Parents around the world have the thankless job of monitoring the amount of time their kids are playing video games. Especially parents of adolescent boys. How much is too much and is it any worse, or any better, than watching television or being on the internet? The following study may help you decide.
(PSYPOST) — Brain scans from nearly 200 adolescent boys provide evidence that the brains of compulsive video game players are wired differently. Chronic video game play is associated with hyperconnectivity between several pairs of brain networks. Some of the changes are predicted to help game players respond to new information.

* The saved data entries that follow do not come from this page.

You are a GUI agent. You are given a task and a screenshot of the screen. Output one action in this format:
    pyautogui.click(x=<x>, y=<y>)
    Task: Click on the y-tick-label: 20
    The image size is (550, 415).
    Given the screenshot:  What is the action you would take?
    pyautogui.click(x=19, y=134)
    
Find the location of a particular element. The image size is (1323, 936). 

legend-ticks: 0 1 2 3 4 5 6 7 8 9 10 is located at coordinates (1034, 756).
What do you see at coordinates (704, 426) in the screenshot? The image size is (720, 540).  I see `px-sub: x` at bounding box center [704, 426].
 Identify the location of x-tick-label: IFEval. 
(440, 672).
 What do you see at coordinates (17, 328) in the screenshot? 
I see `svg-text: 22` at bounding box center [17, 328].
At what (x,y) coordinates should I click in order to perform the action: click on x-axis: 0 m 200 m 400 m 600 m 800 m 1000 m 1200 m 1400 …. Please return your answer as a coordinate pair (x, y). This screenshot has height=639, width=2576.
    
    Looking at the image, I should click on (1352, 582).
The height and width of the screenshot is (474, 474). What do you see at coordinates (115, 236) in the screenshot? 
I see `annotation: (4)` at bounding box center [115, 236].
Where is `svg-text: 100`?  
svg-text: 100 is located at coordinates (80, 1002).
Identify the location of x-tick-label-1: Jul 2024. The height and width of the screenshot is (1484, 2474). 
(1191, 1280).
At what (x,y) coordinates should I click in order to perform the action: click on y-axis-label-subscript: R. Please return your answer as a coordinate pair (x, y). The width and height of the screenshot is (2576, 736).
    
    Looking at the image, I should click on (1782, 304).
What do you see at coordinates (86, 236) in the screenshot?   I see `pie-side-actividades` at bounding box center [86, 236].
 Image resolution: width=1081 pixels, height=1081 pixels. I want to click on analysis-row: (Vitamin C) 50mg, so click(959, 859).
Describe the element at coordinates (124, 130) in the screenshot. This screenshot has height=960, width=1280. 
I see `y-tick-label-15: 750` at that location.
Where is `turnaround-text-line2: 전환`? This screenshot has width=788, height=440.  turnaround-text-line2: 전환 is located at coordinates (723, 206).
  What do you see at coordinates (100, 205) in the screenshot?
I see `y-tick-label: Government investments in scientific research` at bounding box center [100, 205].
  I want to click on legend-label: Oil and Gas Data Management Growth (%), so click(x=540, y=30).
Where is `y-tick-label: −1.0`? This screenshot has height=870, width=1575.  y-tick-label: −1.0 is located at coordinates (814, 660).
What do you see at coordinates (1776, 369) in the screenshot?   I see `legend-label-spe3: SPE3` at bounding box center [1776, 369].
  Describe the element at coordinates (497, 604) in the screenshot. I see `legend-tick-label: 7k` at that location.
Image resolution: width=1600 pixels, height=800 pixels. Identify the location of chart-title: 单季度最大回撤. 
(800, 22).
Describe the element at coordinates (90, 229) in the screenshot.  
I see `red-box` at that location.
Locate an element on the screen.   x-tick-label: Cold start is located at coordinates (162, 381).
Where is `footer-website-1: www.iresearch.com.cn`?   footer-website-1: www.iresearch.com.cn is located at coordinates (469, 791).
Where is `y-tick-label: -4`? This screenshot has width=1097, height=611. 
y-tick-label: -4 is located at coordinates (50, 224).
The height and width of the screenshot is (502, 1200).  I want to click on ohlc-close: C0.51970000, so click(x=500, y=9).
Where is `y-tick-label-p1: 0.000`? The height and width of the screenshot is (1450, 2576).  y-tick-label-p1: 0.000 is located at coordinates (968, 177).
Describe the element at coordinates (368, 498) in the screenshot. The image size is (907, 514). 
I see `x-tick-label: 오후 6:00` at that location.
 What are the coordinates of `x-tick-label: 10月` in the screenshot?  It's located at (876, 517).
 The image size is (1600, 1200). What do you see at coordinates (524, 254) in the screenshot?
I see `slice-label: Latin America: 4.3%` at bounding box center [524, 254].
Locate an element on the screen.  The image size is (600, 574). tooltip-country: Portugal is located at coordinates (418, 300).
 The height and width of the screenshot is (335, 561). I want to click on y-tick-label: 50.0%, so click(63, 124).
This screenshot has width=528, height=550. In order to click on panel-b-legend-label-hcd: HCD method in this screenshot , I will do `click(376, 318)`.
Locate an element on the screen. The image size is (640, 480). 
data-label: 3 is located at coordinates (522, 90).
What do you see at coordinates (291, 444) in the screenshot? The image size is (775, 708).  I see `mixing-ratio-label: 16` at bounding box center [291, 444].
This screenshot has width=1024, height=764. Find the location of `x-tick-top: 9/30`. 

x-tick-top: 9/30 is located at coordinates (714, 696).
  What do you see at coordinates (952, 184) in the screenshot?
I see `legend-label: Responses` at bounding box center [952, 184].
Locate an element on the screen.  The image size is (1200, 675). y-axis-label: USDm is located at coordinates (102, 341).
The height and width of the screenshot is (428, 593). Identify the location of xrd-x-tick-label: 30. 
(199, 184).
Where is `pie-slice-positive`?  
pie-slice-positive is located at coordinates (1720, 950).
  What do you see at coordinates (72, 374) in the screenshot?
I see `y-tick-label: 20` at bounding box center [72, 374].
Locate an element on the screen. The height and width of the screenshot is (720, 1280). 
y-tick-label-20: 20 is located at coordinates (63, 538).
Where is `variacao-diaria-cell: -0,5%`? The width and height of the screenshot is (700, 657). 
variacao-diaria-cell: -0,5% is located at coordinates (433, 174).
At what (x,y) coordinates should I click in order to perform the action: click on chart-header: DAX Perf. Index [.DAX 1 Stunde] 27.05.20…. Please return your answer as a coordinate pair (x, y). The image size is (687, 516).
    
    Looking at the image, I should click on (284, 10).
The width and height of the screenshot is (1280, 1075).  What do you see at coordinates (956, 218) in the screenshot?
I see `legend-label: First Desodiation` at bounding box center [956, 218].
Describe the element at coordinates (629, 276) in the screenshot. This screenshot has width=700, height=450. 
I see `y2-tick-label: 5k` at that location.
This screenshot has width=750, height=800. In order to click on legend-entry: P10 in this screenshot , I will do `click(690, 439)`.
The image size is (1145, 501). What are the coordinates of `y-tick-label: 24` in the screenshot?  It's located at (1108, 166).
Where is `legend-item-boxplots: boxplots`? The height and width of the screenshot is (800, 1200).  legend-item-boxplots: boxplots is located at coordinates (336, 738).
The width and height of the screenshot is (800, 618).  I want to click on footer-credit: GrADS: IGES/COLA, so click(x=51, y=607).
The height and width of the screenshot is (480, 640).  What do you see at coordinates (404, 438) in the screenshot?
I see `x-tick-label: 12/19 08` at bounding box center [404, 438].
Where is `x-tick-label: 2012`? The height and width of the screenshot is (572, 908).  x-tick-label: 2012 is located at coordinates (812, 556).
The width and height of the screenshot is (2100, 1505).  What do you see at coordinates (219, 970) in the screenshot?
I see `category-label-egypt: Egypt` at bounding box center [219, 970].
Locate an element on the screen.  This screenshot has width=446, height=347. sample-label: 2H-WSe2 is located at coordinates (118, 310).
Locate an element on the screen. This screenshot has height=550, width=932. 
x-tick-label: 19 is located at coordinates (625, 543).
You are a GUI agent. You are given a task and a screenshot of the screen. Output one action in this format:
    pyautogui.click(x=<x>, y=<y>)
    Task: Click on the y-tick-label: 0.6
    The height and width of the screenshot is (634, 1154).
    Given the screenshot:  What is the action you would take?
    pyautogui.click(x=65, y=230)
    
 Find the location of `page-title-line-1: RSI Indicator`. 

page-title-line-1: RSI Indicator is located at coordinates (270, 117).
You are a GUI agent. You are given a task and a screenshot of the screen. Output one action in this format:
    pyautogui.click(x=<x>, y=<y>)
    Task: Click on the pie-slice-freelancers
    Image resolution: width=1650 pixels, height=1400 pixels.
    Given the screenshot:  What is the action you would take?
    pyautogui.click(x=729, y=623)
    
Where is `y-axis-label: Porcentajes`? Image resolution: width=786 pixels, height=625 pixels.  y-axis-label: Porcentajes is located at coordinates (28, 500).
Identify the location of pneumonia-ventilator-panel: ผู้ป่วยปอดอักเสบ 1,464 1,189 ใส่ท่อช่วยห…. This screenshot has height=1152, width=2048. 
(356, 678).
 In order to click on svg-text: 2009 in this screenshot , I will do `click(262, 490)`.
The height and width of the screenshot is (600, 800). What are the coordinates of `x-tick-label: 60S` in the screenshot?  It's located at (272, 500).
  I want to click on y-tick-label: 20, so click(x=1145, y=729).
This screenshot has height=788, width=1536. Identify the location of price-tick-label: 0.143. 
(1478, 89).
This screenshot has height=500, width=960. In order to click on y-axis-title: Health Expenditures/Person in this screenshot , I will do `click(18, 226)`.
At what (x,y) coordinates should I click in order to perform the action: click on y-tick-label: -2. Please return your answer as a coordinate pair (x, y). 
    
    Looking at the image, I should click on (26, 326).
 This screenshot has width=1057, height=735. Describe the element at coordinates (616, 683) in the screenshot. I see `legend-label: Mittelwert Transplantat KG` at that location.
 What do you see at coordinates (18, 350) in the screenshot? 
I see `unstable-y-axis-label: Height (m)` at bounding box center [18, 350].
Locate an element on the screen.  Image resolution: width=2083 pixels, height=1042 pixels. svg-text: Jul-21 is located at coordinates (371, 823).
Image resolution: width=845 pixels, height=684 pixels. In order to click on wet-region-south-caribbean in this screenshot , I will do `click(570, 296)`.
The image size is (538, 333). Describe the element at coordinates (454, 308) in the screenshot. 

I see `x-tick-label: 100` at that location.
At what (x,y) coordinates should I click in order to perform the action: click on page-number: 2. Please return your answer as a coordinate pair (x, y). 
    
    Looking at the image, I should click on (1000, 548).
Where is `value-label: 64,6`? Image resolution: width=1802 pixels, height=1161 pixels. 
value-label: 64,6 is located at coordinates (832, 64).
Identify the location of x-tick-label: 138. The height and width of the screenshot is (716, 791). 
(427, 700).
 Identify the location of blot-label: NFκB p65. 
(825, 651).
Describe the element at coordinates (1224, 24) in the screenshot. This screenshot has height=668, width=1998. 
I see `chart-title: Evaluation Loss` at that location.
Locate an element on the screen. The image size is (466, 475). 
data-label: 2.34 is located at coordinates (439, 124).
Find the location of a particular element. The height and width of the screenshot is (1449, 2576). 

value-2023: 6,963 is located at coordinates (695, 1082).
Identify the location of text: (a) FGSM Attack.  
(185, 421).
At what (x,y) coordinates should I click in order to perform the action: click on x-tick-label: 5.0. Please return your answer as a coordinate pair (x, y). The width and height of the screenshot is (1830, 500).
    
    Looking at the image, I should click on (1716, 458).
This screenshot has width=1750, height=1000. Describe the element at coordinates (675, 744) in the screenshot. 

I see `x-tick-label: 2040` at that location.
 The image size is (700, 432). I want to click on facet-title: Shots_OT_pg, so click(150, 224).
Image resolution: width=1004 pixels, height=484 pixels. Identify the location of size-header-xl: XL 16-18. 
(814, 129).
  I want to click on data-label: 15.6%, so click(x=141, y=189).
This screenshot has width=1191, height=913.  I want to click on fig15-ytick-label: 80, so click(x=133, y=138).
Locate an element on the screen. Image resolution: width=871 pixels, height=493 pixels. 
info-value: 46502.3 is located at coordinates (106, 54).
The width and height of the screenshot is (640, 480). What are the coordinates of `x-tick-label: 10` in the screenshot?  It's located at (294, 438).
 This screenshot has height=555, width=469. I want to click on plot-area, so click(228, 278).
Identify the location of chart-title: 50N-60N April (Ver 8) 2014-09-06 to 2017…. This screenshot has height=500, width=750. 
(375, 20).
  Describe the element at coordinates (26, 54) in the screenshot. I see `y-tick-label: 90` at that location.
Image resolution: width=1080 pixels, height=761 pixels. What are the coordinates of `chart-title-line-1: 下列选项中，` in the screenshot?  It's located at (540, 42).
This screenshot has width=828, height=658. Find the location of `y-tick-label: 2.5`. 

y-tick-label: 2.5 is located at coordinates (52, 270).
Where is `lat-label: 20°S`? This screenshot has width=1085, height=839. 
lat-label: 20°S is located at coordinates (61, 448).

Other changes are associated with distractibility and poor impulse control. The research, a collaboration between the University of Utah School of Medicine, and Chung-Ang University in South Korea, was published online in Addiction Biology on Dec. 22, 2015.
“Most of the differences we see could be considered beneficial. However the good changes could be inseparable from problems that come with them,” says senior author Jeffrey Anderson, M.D., Ph.D., associate professor of neuroradiology at the University of Utah School of Medicine.
The article goes on to explain the benefits of hyperconnectivity and the potential concerns,
More troublesome is an increased coordination between two brain regions, the dorsolateral prefrontal cortex and temporoparietal junction, a change also seen in patients with neuropsychiatric conditions such as schizophrenia, Down’s syndrome, and autism. Hyperconnectivity between the two regions is also observed in people with poor impulse control.